Title | LEAVES OF GRASS PDF eBook |
Author | WALT WHITMAN |
Publisher | |
Pages | 456 |
Release | 1892 |
Genre | |
ISBN |
Title | Leaves of Grass PDF eBook |
Author | Walt Whitman |
Publisher | |
Pages | 520 |
Release | 1872 |
Genre | |
ISBN |
Title | These Trees, Those Leaves, This Flower, That Fruit PDF eBook |
Author | Hayan Charara |
Publisher | Milkweed Editions |
Pages | 110 |
Release | 2022-04-12 |
Genre | Poetry |
ISBN | 1639550550 |
A thoughtful new collection of poems, one that deconstructs the deceptively simple question of what it means to be good—a good person, a good citizen, a good teacher, a good poet, a good father. With These Trees, Those Leaves, This Flower, That Fruit, Hayan Charara presents readers with a medley of ambitious analyses, written in characteristically wry verse. He takes philosophers to task, jousts with academics, and scrutinizes hollow gestures of empathy, exposing the dangers of thinking ourselves “separate / from [our] thoughts and experiences.” After all, “No work of love / will flourish out of guilt, fear, or hollowness of heart.” But how do we act on fullness of heart? How, knowing as we do that “genocide is inscribed in our earliest and holiest texts”? Thoughtful but never preachy, Charara sits beside us, granting us access to life’s countless unglamorous dilemmas: crushing a spider when we promised we wouldn’t, nearing madness from a newborn’s weeping, resenting our lovers for what happened in a dream. “Good poems demand to be written from inside the poet,” we are reminded. And that is where we find ourselves here: inside a lively and ethical mind, entertained by Charara’s good company even as goodness challenges us to do more.

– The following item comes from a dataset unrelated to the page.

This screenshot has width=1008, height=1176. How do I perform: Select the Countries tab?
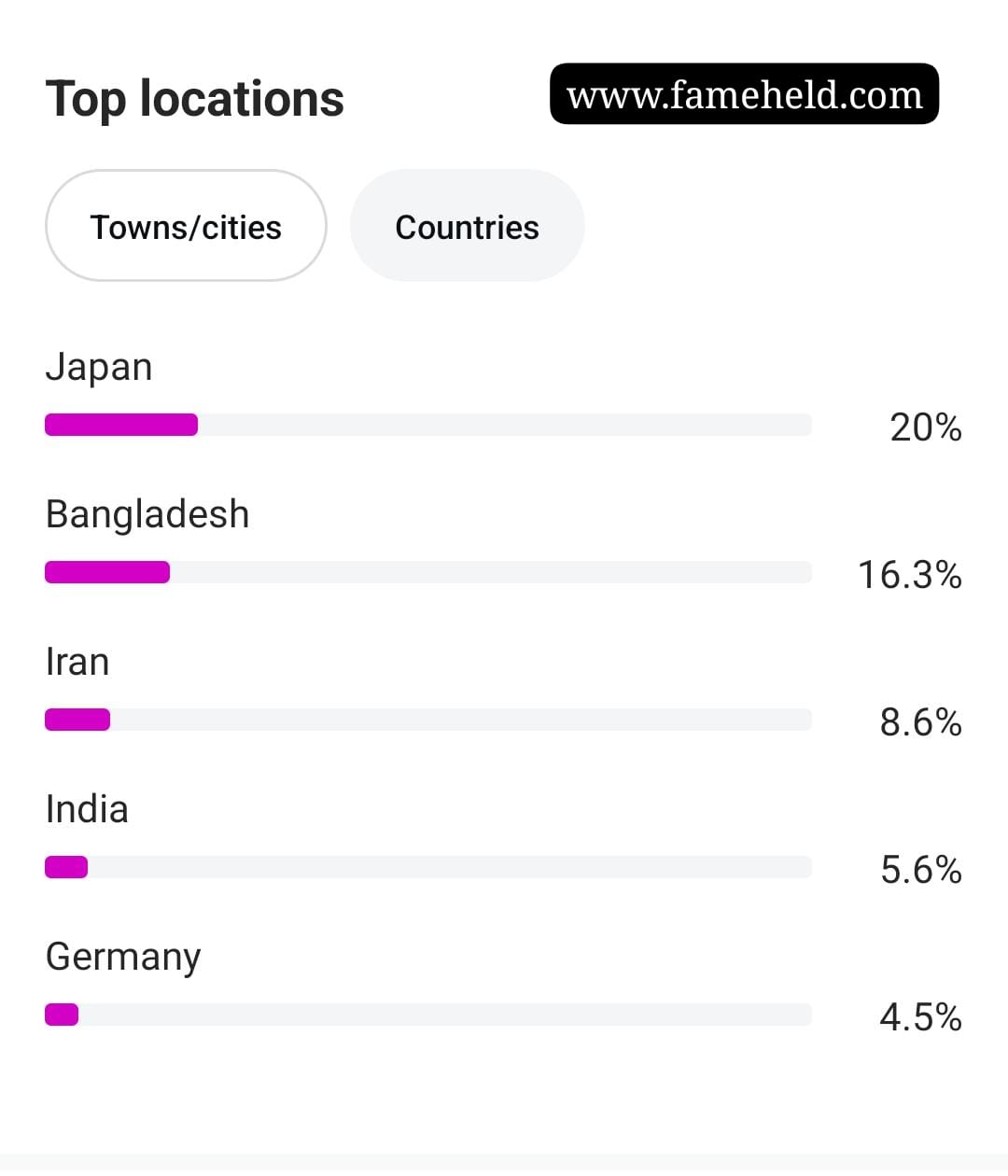pos(467,226)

Title | Divine Fire PDF eBook |
Author | David Woo |
Publisher | University of Georgia Press |
Pages | 104 |
Release | 2021-03-01 |
Genre | Poetry |
ISBN | 0820358851 |
How to find wisdom and spiritual sustenance in a time of crisis and uncertainty? In Divine Fire, David Woo answers with poems that move from private life into a wider world of catastrophe and renewal. The collection opens in the most personal space, a bedroom, where the chaotic intrusions of adulthood revive the bafflements of childhood. The perspective soon widens from the intimacies of love to issues of national and global import, such as race and class inequality, and then to an unspoken cataclysm that is, by turns, a spiritual apocalypse and a crisis that could be in the news today, like climate change or the pandemic. In the last part of the book, the search for ever-vaster scales of meaning, both sacred and profane, finds the poet trying on different personas and sensibilities—comic, ironic, earnest, literary, self-mythologizing— before reaching a luminous détente with the fearful and the sublime. The divine fire of lovers fading in memory—“shades of the men in my blood”—becomes the divine fire of a larger spiritual reckoning. In his new book of poems, Woo provides an astonishing vision of the world right now through his exploration of timeless themes of love, solitude, art, the body, and death.